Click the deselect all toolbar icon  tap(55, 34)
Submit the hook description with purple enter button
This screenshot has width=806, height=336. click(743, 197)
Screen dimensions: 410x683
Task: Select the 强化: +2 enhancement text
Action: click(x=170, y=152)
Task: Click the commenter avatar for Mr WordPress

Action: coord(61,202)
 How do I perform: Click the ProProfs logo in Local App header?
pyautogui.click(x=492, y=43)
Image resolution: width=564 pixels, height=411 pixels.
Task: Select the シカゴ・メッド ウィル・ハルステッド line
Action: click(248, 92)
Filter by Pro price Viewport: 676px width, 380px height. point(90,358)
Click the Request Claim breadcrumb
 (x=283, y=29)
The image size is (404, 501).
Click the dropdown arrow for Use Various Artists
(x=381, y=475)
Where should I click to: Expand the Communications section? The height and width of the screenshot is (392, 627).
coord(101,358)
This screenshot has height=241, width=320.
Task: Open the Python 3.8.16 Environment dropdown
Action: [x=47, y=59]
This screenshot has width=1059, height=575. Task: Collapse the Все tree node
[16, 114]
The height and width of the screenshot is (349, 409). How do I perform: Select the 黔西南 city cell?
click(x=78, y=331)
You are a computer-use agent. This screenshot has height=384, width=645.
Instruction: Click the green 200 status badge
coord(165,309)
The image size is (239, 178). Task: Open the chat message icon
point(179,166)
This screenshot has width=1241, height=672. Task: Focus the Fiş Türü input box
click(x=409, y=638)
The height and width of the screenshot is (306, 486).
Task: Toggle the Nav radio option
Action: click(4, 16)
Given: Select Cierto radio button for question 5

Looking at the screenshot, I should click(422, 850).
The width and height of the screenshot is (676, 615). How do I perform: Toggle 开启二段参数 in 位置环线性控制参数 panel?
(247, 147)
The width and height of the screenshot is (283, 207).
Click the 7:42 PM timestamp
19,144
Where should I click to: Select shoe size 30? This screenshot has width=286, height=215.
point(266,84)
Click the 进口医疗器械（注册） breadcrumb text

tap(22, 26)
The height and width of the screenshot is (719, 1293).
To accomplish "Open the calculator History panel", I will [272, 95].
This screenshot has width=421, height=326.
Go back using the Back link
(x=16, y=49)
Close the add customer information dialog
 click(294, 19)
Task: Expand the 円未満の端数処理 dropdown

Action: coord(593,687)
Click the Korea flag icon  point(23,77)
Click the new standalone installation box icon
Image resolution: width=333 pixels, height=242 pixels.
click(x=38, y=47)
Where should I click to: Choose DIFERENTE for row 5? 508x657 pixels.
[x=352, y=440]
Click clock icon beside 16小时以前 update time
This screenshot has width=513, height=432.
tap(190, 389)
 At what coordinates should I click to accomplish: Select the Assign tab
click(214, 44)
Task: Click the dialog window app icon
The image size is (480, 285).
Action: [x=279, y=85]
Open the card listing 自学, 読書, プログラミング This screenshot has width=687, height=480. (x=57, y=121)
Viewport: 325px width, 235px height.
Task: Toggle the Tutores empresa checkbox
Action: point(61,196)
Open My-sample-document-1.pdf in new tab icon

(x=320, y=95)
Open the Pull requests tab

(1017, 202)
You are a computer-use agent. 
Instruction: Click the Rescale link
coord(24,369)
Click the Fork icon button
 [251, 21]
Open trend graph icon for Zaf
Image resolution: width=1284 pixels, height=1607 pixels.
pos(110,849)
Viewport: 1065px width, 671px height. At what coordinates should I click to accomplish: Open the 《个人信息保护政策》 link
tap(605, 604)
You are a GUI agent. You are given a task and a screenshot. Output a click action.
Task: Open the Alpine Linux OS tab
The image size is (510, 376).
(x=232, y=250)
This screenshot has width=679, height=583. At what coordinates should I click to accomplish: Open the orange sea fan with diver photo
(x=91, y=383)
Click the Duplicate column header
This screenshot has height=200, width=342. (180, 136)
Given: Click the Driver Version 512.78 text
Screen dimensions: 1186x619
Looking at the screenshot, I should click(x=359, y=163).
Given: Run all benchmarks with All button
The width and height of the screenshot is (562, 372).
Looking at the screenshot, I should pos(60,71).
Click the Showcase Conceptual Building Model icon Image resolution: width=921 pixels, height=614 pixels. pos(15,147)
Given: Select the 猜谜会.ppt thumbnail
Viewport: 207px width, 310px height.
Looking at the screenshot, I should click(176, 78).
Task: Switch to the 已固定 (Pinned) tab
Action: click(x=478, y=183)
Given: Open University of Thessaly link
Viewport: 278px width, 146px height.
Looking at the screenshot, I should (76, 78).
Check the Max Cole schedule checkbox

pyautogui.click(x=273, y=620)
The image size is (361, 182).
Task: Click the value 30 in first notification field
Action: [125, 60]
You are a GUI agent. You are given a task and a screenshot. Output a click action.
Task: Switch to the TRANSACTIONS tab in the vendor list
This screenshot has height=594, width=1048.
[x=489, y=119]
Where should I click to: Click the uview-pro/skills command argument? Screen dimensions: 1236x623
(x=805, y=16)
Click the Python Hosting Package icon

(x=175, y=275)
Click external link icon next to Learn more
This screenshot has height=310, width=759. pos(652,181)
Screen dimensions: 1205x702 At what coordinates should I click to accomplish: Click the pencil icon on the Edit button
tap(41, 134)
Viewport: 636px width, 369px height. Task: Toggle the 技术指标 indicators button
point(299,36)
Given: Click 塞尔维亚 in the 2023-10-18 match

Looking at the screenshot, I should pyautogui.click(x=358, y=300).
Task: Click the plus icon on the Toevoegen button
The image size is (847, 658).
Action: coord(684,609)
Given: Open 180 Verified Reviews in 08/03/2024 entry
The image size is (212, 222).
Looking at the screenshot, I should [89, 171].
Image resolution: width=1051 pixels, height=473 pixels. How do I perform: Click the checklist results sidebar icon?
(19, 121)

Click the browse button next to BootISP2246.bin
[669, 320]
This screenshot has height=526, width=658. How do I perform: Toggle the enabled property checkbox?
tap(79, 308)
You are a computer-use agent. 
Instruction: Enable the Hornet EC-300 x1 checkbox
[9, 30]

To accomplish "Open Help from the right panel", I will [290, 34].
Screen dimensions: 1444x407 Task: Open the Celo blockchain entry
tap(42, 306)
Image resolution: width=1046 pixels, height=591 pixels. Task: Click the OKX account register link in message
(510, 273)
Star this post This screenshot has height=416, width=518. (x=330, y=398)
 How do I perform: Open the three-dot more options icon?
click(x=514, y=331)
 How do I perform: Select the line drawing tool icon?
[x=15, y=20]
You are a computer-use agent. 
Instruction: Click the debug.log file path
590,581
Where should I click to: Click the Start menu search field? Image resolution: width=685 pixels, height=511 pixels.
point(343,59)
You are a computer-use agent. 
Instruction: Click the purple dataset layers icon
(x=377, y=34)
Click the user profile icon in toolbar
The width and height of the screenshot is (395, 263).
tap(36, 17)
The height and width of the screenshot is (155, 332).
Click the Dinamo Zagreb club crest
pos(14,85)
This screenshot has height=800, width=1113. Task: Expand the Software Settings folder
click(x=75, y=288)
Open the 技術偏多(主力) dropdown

....

▶ _Exercise brief_
All of the entries above need to be output again exactly.

▶ _Your solution_
Click the deselect all toolbar icon  tap(55, 34)
Submit the hook description with purple enter button
This screenshot has width=806, height=336. click(743, 197)
Screen dimensions: 410x683
Task: Select the 强化: +2 enhancement text
Action: click(x=170, y=152)
Task: Click the commenter avatar for Mr WordPress

Action: coord(61,202)
 How do I perform: Click the ProProfs logo in Local App header?
pyautogui.click(x=492, y=43)
Image resolution: width=564 pixels, height=411 pixels.
Task: Select the シカゴ・メッド ウィル・ハルステッド line
Action: click(248, 92)
Filter by Pro price Viewport: 676px width, 380px height. point(90,358)
Click the Request Claim breadcrumb
 (x=283, y=29)
The image size is (404, 501).
Click the dropdown arrow for Use Various Artists
(x=381, y=475)
Where should I click to: Expand the Communications section? The height and width of the screenshot is (392, 627).
coord(101,358)
This screenshot has height=241, width=320.
Task: Open the Python 3.8.16 Environment dropdown
Action: [x=47, y=59]
This screenshot has width=1059, height=575. Task: Collapse the Все tree node
[16, 114]
The height and width of the screenshot is (349, 409). How do I perform: Select the 黔西南 city cell?
click(x=78, y=331)
You are a computer-use agent. This screenshot has height=384, width=645.
Instruction: Click the green 200 status badge
coord(165,309)
The image size is (239, 178). Task: Open the chat message icon
point(179,166)
This screenshot has width=1241, height=672. Task: Focus the Fiş Türü input box
click(x=409, y=638)
The height and width of the screenshot is (306, 486).
Task: Toggle the Nav radio option
Action: click(4, 16)
Given: Select Cierto radio button for question 5

Looking at the screenshot, I should click(422, 850).
The width and height of the screenshot is (676, 615). How do I perform: Toggle 开启二段参数 in 位置环线性控制参数 panel?
(247, 147)
The width and height of the screenshot is (283, 207).
Click the 7:42 PM timestamp
19,144
Where should I click to: Select shoe size 30? This screenshot has width=286, height=215.
point(266,84)
Click the 进口医疗器械（注册） breadcrumb text

tap(22, 26)
The height and width of the screenshot is (719, 1293).
To accomplish "Open the calculator History panel", I will [272, 95].
This screenshot has width=421, height=326.
Go back using the Back link
(x=16, y=49)
Close the add customer information dialog
 click(294, 19)
Task: Expand the 円未満の端数処理 dropdown

Action: coord(593,687)
Click the Korea flag icon  point(23,77)
Click the new standalone installation box icon
Image resolution: width=333 pixels, height=242 pixels.
click(x=38, y=47)
Where should I click to: Choose DIFERENTE for row 5? 508x657 pixels.
[x=352, y=440]
Click clock icon beside 16小时以前 update time
This screenshot has width=513, height=432.
tap(190, 389)
 At what coordinates should I click to accomplish: Select the Assign tab
click(214, 44)
Task: Click the dialog window app icon
The image size is (480, 285).
Action: [x=279, y=85]
Open the card listing 自学, 読書, プログラミング This screenshot has width=687, height=480. (x=57, y=121)
Viewport: 325px width, 235px height.
Task: Toggle the Tutores empresa checkbox
Action: point(61,196)
Open My-sample-document-1.pdf in new tab icon

(x=320, y=95)
Open the Pull requests tab

(1017, 202)
You are a computer-use agent. 
Instruction: Click the Rescale link
coord(24,369)
Click the Fork icon button
 [251, 21]
Open trend graph icon for Zaf
Image resolution: width=1284 pixels, height=1607 pixels.
pos(110,849)
Viewport: 1065px width, 671px height. At what coordinates should I click to accomplish: Open the 《个人信息保护政策》 link
tap(605, 604)
You are a GUI agent. You are given a task and a screenshot. Output a click action.
Task: Open the Alpine Linux OS tab
The image size is (510, 376).
(x=232, y=250)
This screenshot has width=679, height=583. At what coordinates should I click to accomplish: Open the orange sea fan with diver photo
(x=91, y=383)
Click the Duplicate column header
This screenshot has height=200, width=342. (180, 136)
Given: Click the Driver Version 512.78 text
Screen dimensions: 1186x619
Looking at the screenshot, I should click(x=359, y=163).
Given: Run all benchmarks with All button
The width and height of the screenshot is (562, 372).
Looking at the screenshot, I should pos(60,71).
Click the Showcase Conceptual Building Model icon Image resolution: width=921 pixels, height=614 pixels. pos(15,147)
Given: Select the 猜谜会.ppt thumbnail
Viewport: 207px width, 310px height.
Looking at the screenshot, I should click(176, 78).
Task: Switch to the 已固定 (Pinned) tab
Action: click(x=478, y=183)
Given: Open University of Thessaly link
Viewport: 278px width, 146px height.
Looking at the screenshot, I should (76, 78).
Check the Max Cole schedule checkbox

pyautogui.click(x=273, y=620)
The image size is (361, 182).
Task: Click the value 30 in first notification field
Action: [125, 60]
You are a GUI agent. You are given a task and a screenshot. Output a click action.
Task: Switch to the TRANSACTIONS tab in the vendor list
This screenshot has height=594, width=1048.
[x=489, y=119]
Where should I click to: Click the uview-pro/skills command argument? Screen dimensions: 1236x623
(x=805, y=16)
Click the Python Hosting Package icon

(x=175, y=275)
Click external link icon next to Learn more
This screenshot has height=310, width=759. pos(652,181)
Screen dimensions: 1205x702 At what coordinates should I click to accomplish: Click the pencil icon on the Edit button
tap(41, 134)
Viewport: 636px width, 369px height. Task: Toggle the 技术指标 indicators button
point(299,36)
Given: Click 塞尔维亚 in the 2023-10-18 match

Looking at the screenshot, I should pyautogui.click(x=358, y=300).
Task: Click the plus icon on the Toevoegen button
The image size is (847, 658).
Action: coord(684,609)
Given: Open 180 Verified Reviews in 08/03/2024 entry
The image size is (212, 222).
Looking at the screenshot, I should [89, 171].
Image resolution: width=1051 pixels, height=473 pixels. How do I perform: Click the checklist results sidebar icon?
(19, 121)

Click the browse button next to BootISP2246.bin
[669, 320]
This screenshot has height=526, width=658. How do I perform: Toggle the enabled property checkbox?
tap(79, 308)
You are a computer-use agent. 
Instruction: Enable the Hornet EC-300 x1 checkbox
[9, 30]

To accomplish "Open Help from the right panel", I will [290, 34].
Screen dimensions: 1444x407 Task: Open the Celo blockchain entry
tap(42, 306)
Image resolution: width=1046 pixels, height=591 pixels. Task: Click the OKX account register link in message
(510, 273)
Star this post This screenshot has height=416, width=518. (x=330, y=398)
 How do I perform: Open the three-dot more options icon?
click(x=514, y=331)
 How do I perform: Select the line drawing tool icon?
[x=15, y=20]
You are a computer-use agent. 
Instruction: Click the debug.log file path
590,581
Where should I click to: Click the Start menu search field? Image resolution: width=685 pixels, height=511 pixels.
point(343,59)
You are a computer-use agent. 
Instruction: Click the purple dataset layers icon
(x=377, y=34)
Click the user profile icon in toolbar
The width and height of the screenshot is (395, 263).
tap(36, 17)
The height and width of the screenshot is (155, 332).
Click the Dinamo Zagreb club crest
pos(14,85)
This screenshot has height=800, width=1113. Task: Expand the Software Settings folder
click(x=75, y=288)
Open the 技術偏多(主力) dropdown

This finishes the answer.